Reprise d'un fonds de commerce alimentaire : les vérifications qui sauvent
Reprendre un fonds de commerce alimentaire (boulangerie, épicerie, boucherie, restaurant) attire chaque année des milliers de candidats, professionnels du secteur ou reconvertis. La promesse est concrète : un emplacement, des équipements, une clientèle préétablie. La réalité est plus contrastée, et les dossiers qui dérapent ont presque toujours en commun une diligence incomplète avant signature.
Le bail commercial, premier sujet à instruire
Le bail conditionne souvent la viabilité du projet plus que le fonds lui-même. Vérifiez la durée restante, les conditions de renouvellement, le montant du loyer rapporté au chiffre prévisionnel, et surtout les clauses spécifiques : destination des locaux (vente alimentaire stricte, restauration sur place, débit de boisson), droit au bail, indexation, charges récupérables. Un loyer qui paraît supportable peut devenir un piège si les charges représentent 30 % en plus, ou si une clause d'indexation très favorable au bailleur fait dériver le coût en quelques années. Un avocat spécialisé en baux commerciaux relit le contrat pour quelques centaines d'euros et évite des erreurs à cinq chiffres.

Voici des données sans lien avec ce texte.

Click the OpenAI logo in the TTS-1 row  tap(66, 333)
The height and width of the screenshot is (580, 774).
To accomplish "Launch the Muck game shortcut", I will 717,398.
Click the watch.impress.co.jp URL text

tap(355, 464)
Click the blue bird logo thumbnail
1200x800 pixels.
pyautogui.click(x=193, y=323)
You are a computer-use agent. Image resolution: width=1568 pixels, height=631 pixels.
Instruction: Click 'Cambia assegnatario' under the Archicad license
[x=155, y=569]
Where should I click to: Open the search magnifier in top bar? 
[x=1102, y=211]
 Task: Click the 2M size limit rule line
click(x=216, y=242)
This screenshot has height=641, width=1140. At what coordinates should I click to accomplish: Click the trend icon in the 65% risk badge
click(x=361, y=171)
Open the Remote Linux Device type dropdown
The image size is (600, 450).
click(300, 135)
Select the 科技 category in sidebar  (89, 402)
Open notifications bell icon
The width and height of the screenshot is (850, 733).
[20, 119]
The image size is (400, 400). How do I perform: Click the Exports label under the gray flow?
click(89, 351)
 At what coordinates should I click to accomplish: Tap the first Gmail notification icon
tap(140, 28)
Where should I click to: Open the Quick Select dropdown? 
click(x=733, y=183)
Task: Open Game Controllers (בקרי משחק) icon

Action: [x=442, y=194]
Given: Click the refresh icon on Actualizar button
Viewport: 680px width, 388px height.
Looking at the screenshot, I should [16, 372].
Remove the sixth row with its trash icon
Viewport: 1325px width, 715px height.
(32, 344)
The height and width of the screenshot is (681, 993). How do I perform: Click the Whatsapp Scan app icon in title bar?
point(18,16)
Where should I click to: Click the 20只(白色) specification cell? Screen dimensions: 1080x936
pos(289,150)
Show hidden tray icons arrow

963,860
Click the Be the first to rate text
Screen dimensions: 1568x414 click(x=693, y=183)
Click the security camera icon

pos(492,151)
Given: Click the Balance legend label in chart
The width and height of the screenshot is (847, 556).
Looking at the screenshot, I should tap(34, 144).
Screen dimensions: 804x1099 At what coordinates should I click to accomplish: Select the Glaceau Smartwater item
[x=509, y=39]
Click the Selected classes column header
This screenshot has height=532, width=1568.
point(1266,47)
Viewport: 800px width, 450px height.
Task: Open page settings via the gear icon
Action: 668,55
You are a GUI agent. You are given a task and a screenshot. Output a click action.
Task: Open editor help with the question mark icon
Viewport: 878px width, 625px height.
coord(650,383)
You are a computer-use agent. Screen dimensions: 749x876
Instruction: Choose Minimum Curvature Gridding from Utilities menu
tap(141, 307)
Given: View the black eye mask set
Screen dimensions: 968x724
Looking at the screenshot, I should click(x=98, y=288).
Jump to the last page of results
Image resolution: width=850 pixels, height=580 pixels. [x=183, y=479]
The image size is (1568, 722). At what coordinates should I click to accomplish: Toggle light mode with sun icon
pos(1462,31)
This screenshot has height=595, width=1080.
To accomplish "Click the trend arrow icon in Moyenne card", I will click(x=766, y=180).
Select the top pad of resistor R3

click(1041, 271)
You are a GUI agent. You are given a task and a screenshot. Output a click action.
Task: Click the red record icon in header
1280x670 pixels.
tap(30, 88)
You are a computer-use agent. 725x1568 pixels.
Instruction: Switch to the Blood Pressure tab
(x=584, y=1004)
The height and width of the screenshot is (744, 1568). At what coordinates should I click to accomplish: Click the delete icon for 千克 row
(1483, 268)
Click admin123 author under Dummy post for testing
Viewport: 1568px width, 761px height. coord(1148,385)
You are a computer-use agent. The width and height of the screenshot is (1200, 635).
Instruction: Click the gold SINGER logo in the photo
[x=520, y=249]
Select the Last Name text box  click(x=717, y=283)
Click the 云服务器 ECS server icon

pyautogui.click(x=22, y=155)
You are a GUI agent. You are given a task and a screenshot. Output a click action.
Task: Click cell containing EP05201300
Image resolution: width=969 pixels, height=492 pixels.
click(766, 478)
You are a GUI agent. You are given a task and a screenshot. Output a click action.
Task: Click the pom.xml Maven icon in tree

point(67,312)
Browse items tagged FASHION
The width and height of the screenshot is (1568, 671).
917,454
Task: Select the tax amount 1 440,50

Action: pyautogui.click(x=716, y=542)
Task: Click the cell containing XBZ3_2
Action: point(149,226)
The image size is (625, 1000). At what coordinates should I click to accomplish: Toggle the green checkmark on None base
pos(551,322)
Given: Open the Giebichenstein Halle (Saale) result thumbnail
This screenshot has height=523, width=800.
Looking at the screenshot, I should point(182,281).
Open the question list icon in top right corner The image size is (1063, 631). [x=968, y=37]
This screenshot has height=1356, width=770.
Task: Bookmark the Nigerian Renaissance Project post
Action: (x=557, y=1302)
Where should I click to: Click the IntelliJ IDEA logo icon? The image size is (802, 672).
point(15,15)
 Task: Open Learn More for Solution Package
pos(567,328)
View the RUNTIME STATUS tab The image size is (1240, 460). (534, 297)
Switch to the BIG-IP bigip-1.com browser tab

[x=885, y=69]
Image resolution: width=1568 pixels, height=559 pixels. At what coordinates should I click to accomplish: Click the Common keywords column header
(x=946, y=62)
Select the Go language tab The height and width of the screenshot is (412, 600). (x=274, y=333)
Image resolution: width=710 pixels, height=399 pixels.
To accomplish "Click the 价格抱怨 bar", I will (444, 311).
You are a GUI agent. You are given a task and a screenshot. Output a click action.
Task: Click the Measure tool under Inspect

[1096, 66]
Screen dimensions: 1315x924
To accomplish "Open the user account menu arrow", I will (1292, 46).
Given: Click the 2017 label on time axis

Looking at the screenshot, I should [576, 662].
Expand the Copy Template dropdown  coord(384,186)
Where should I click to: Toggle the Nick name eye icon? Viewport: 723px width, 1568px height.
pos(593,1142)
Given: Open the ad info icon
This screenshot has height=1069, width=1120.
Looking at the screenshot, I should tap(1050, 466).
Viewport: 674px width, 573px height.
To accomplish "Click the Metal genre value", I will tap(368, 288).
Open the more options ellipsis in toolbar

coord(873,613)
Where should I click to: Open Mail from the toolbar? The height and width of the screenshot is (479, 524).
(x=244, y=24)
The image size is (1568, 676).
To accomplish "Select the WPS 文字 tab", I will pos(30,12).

La conformité sanitaire et les équipements
Pour un commerce de bouche, la conformité sanitaire conditionne l'autorisation d'exercer. Demandez le dernier rapport de la DDPP, vérifiez la liste des observations et leur degré de gravité. Une cuisine non conforme aux normes en vigueur peut représenter des dizaines de milliers d'euros de mise à niveau (chambre froide à remplacer, lave-mains à ajouter, séparation des flux propres et sales à repenser). Les équipements doivent être inventoriés contradictoirement : faites lister précisément chaque élément avec son âge et son état, et faites un test fonctionnel le jour de l'inventaire. Une chambre froide qui tombe en panne trois mois après la reprise n'est plus la responsabilité du cédant si aucune preuve d'antériorité n'a été conservée.
Le chiffre réel versus le chiffre annoncé
Le cédant peut produire des bilans optimisés, oublier les remises commerciales, omettre la part de pertes ou minimiser les charges. Demandez les trois derniers bilans, mais aussi les relevés bancaires, les Z de caisse mensuels et les fichiers de paie. Comparez le chiffre déclaré avec les volumes de matières premières achetées : un coefficient anormalement élevé révèle souvent un chiffre dissimulé (encaissements espèces non déclarés), ce qui ne tiendra pas après la reprise si vous régularisez les pratiques. Inversement, un coefficient anormalement bas suggère un vol interne, des pertes ou un prix de vente sous-marché. Dans tous les cas, passez quelques jours dans le commerce avant la reprise pour observer le flux réel.
La reprise d'un fonds reste un excellent investissement pour qui sait acheter à bon prix. Une enquête sérieuse avant signature transforme une opération moyenne en une opération rentable. Quatre à six semaines de diligence valent mieux qu'une signature précipitée.